Data extracted from a collection
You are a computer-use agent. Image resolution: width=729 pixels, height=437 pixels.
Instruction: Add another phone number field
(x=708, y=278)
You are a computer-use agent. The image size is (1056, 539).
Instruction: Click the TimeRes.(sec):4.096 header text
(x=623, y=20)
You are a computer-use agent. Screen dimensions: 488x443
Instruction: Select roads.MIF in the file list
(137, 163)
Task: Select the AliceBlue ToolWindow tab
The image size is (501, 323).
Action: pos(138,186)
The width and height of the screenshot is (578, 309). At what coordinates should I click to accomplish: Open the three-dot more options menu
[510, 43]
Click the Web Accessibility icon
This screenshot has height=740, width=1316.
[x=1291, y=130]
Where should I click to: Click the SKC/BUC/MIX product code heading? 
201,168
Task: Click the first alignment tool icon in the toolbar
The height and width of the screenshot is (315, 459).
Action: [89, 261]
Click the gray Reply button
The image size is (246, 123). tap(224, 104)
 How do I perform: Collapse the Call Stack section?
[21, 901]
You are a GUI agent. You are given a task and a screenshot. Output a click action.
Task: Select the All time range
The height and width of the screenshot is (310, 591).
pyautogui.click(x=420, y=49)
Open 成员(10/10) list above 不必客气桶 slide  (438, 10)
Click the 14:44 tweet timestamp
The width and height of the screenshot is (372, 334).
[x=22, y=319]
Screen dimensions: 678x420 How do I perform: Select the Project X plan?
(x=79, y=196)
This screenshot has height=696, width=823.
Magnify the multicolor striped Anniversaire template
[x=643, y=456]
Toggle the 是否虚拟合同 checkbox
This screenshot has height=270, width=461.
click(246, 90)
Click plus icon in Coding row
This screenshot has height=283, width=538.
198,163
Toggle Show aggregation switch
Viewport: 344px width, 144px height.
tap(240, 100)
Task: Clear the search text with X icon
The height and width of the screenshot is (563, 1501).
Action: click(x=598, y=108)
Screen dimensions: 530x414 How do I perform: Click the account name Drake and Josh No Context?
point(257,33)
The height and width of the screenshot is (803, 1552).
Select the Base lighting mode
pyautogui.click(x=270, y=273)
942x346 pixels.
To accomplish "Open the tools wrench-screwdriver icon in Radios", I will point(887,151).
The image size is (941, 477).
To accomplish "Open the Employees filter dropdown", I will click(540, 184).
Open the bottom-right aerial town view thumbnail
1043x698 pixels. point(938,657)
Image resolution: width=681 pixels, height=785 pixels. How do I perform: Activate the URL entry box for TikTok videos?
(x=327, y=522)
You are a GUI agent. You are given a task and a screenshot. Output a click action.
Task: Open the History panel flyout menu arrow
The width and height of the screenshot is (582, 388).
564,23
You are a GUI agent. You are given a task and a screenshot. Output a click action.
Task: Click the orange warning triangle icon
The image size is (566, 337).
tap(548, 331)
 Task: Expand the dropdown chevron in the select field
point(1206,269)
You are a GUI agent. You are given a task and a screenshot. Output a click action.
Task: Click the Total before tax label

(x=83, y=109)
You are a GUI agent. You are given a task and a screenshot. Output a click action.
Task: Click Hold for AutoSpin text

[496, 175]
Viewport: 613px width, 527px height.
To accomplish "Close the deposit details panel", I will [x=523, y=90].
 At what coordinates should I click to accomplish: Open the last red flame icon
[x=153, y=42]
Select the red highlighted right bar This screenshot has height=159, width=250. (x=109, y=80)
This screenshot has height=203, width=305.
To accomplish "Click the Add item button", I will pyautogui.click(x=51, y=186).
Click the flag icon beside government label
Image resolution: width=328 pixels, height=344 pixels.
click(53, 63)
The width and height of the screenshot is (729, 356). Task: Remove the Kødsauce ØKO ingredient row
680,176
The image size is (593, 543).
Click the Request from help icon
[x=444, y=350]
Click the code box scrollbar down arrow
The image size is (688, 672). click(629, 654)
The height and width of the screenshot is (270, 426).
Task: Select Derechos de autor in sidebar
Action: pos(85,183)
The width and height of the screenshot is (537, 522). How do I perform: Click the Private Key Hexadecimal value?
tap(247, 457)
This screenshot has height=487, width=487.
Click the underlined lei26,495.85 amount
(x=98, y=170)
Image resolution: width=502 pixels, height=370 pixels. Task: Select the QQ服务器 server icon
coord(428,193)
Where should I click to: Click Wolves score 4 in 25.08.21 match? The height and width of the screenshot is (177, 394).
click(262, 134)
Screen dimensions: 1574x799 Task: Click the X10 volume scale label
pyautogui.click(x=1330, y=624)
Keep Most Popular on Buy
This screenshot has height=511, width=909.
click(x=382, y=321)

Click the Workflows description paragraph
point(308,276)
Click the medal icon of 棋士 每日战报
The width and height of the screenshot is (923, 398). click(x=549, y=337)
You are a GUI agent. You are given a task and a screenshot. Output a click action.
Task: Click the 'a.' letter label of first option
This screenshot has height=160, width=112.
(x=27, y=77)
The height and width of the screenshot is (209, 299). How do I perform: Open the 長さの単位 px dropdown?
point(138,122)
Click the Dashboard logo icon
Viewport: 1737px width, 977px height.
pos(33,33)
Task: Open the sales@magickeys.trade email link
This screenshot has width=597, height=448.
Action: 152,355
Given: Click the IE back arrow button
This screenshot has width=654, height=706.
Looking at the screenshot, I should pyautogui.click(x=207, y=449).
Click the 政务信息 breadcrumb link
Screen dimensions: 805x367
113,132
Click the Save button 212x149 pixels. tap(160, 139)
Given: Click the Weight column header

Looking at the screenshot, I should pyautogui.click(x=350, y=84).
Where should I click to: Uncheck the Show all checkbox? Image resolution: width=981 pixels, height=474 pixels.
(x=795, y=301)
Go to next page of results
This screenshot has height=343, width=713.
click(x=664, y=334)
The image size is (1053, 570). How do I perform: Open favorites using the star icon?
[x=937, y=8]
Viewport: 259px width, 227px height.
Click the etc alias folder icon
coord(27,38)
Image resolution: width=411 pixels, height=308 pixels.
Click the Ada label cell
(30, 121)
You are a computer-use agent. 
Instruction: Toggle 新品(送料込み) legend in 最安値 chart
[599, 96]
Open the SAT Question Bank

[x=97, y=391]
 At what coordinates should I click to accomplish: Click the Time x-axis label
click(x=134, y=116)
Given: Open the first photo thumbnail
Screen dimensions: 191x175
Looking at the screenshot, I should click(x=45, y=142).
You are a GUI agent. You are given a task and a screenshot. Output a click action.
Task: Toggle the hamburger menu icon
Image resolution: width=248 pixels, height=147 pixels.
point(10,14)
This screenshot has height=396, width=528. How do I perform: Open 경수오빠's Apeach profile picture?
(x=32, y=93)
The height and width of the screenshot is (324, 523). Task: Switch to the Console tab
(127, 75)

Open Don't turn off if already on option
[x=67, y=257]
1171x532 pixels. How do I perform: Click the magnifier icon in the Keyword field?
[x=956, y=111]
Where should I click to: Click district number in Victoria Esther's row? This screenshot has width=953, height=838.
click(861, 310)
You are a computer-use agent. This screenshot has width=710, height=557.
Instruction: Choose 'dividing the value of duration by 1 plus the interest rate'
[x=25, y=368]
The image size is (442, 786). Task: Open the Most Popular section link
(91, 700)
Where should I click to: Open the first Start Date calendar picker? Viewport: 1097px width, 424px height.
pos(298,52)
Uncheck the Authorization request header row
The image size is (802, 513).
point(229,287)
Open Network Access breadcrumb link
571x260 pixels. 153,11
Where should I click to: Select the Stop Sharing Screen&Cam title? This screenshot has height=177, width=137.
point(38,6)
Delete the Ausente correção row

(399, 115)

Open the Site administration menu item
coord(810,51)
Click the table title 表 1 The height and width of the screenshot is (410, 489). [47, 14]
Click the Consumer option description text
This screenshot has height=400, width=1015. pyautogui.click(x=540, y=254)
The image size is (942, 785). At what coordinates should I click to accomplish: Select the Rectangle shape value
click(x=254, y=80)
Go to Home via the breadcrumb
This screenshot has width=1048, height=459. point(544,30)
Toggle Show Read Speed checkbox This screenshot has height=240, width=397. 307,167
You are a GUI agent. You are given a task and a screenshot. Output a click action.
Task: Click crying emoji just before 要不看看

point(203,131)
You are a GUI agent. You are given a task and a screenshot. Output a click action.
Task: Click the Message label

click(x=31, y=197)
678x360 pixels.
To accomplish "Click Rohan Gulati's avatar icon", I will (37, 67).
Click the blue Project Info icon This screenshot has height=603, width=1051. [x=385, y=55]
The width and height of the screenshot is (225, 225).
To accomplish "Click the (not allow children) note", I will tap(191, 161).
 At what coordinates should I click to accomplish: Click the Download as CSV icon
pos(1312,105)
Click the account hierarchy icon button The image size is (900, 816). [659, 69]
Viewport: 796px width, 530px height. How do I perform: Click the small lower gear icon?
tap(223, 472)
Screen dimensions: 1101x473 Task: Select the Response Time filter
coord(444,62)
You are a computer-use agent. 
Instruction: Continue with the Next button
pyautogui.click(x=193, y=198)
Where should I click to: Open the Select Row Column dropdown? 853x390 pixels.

What you need to do
Take every line from the records above that has the word "panel" and copy it.

Completed task
Task: Open the History panel flyout menu arrow
To accomplish "Close the deposit details panel", I will [x=523, y=90].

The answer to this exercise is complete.